Answer

**step1** Understanding the problem

The problem asks us to simplify the expression $$3\sqrt {28}-\sqrt {63}$$. This involves working with square roots of numbers and then combining them.

**step2** Simplifying the first square root: $$\sqrt{28}$$

To simplify $$\sqrt{28}$$, we need to find the largest perfect square number that divides 28 evenly. A perfect square is a number that results from multiplying an integer by itself (e.g., $$1 \times 1 = 1$$, $$2 \times 2 = 4$$, $$3 \times 3 = 9$$, and so on).
Let's look for factors of 28:
$$28 \div 1 = 28$$
$$28 \div 2 = 14$$
$$28 \div 4 = 7$$
The number 4 is a perfect square ($$2 \times 2 = 4$$).
So, we can write 28 as $$4 \times 7$$.
Now we can rewrite $$\sqrt{28}$$ as $$\sqrt{4 \times 7}$$.
When we have the square root of a product, we can separate it into the product of the square roots: $$\sqrt{4 \times 7} = \sqrt{4} \times \sqrt{7}$$.
We know that $$\sqrt{4}$$ is 2, because $$2 \times 2 = 4$$.
So, $$\sqrt{28}$$ simplifies to $$2\sqrt{7}$$.
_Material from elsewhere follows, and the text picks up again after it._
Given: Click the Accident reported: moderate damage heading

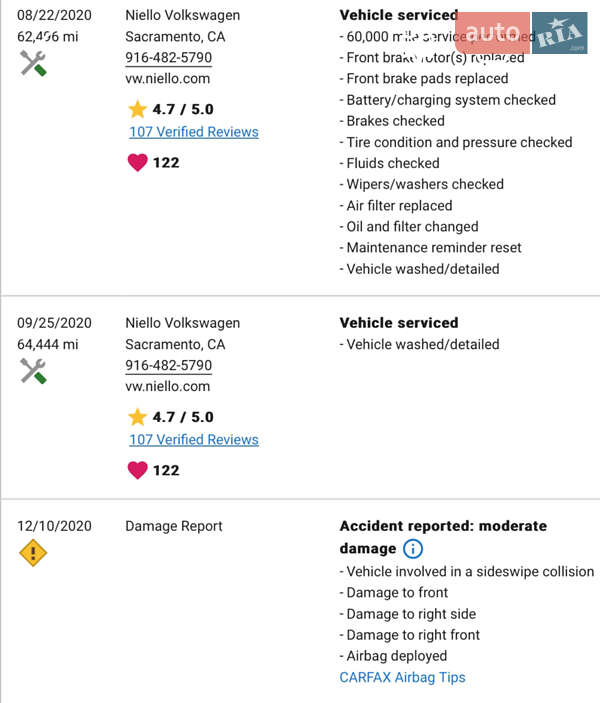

**step3** Applying the simplified first square root to the expression

Now we substitute the simplified form of $$\sqrt{28}$$ back into the first part of the original expression, which is $$3\sqrt{28}$$.
$$3\sqrt{28} = 3 \times (2\sqrt{7})$$
We multiply the numbers outside the square root: $$3 \times 2 = 6$$.
So, $$3\sqrt{28}$$ becomes $$6\sqrt{7}$$.

**step4** Simplifying the second square root: $$\sqrt{63}$$

Next, we need to simplify $$\sqrt{63}$$. Similar to the previous step, we look for the largest perfect square number that divides 63 evenly.
Let's look for factors of 63:
$$63 \div 1 = 63$$
$$63 \div 3 = 21$$
$$63 \div 7 = 9$$
The number 9 is a perfect square ($$3 \times 3 = 9$$).
So, we can write 63 as $$9 \times 7$$.
Now we can rewrite $$\sqrt{63}$$ as $$\sqrt{9 \times 7}$$.
Separating the square roots, we get $$\sqrt{9 \times 7} = \sqrt{9} \times \sqrt{7}$$.
We know that $$\sqrt{9}$$ is 3, because $$3 \times 3 = 9$$.
So, $$\sqrt{63}$$ simplifies to $$3\sqrt{7}$$.

**step5** Combining the simplified terms

Now we substitute both simplified square roots back into the original expression.
The original expression was $$3\sqrt {28}-\sqrt {63}$$.
From Question1.step3, we found that $$3\sqrt{28} = 6\sqrt{7}$$.
From Question1.step4, we found that $$\sqrt{63} = 3\sqrt{7}$$.
So the expression becomes $$6\sqrt{7} - 3\sqrt{7}$$.

**step6** Final calculation

We now have $$6\sqrt{7} - 3\sqrt{7}$$.
Imagine $$\sqrt{7}$$ as a specific object, like an apple. So, the expression is like having 6 apples and taking away 3 apples.
To find the result, we subtract the numbers in front of $$\sqrt{7}$$: $$6 - 3 = 3$$.
Therefore, $$6\sqrt{7} - 3\sqrt{7} = 3\sqrt{7}$$.